伯基特淋巴瘤的确诊要通过病理活检显示形态单一的中等大小B细胞弥漫增生、免疫表型呈现CD10阳性、BCL2阴性且Ki-67增殖指数近100%的特征,同时得通过荧光原位杂交技术检测证实存在MYC基因易位这一关键的分子遗传学特征。治疗上要摒弃传统的CHOP等低强度方案,转而采用如CODOX-M/IVAC、DA-EPOCH-R等剂量密集型多药联合化疗方案,并在全疗程中联合使用利妥昔单抗靶向药物以及进行鞘内注射化疗以预防中枢神经系统侵犯,治疗期间要高度留意并积极处理肿瘤溶解综合征这一可能致命的急症,包括充分水化、利尿及使用尿酸酶等支持治疗措施。
对于儿童及青少年患者,尤其是低危组患者,接受现代规范强化疗后治愈率可达90%以上,不过成人患者及高危、复发难治患者的预后仍相对较差,要结合年龄、临床分期、肿瘤负荷及治疗反应等因素进行个体化预后评估和风险分层。

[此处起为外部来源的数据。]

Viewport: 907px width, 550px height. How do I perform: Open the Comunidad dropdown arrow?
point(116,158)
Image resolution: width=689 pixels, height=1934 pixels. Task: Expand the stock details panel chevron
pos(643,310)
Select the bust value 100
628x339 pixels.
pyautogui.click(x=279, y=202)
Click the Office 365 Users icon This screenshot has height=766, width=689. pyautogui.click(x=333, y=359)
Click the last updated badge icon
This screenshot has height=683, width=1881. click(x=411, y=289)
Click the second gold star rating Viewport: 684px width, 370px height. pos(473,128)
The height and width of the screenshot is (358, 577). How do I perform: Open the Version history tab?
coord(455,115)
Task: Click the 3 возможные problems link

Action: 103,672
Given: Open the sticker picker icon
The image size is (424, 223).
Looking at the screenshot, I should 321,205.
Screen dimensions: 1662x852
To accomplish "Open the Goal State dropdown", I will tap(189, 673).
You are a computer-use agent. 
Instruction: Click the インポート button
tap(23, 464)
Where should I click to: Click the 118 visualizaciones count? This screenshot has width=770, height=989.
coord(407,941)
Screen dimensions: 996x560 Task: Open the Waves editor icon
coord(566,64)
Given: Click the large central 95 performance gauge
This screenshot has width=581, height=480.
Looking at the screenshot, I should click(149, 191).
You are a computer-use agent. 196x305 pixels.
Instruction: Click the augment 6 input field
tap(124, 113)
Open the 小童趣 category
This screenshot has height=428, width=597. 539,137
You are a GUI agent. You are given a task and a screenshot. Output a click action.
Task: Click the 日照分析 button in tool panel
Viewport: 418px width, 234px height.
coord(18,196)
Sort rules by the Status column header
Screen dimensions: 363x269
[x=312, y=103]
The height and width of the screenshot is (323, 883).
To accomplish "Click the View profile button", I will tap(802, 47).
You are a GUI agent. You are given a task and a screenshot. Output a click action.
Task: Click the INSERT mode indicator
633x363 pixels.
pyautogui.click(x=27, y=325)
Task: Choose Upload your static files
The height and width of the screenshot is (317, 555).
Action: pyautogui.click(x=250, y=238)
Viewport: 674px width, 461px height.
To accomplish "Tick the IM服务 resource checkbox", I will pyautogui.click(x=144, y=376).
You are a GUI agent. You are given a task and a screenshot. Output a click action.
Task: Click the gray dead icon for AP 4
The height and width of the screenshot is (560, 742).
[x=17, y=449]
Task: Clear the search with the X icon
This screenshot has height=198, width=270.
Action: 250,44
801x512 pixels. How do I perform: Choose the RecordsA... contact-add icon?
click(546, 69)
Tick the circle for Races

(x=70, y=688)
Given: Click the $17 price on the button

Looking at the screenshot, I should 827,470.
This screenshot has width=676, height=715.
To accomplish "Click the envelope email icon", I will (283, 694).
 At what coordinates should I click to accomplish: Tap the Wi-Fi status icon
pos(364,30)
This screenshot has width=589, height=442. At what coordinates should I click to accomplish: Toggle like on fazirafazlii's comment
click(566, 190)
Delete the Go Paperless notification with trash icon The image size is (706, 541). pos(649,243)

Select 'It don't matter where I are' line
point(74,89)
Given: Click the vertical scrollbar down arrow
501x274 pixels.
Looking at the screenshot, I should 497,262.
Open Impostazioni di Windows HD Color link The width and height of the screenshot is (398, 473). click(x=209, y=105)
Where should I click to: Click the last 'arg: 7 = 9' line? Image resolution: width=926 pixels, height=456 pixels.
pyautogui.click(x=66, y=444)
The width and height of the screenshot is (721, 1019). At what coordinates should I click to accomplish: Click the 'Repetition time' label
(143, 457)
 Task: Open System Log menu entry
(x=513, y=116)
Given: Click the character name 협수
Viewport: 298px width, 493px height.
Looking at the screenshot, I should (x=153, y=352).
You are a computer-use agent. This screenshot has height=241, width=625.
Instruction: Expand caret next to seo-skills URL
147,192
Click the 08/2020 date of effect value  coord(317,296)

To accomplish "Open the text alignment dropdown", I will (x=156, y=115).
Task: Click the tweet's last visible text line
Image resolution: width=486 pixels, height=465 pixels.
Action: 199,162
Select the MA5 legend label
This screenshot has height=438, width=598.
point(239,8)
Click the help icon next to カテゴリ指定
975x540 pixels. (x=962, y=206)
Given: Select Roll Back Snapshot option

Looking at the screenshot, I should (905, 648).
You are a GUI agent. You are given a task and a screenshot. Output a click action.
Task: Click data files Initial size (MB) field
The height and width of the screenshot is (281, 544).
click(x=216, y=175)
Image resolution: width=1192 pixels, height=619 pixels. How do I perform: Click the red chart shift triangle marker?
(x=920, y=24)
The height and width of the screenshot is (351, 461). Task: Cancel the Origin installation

所有患者在整个治疗过程中及康复初期都要在多学科团队指导下进行严密的长期随访监测,通过定期影像学检查、骨髓穿刺和脑脊液分析来评估疗效、及时发现复发征兆并管理远期并发症,特别是要关注远期心脏功能、生殖功能及继发肿瘤等潜在风险,这样在保障疗效的同时最大限度地提升患者的长期生存质量。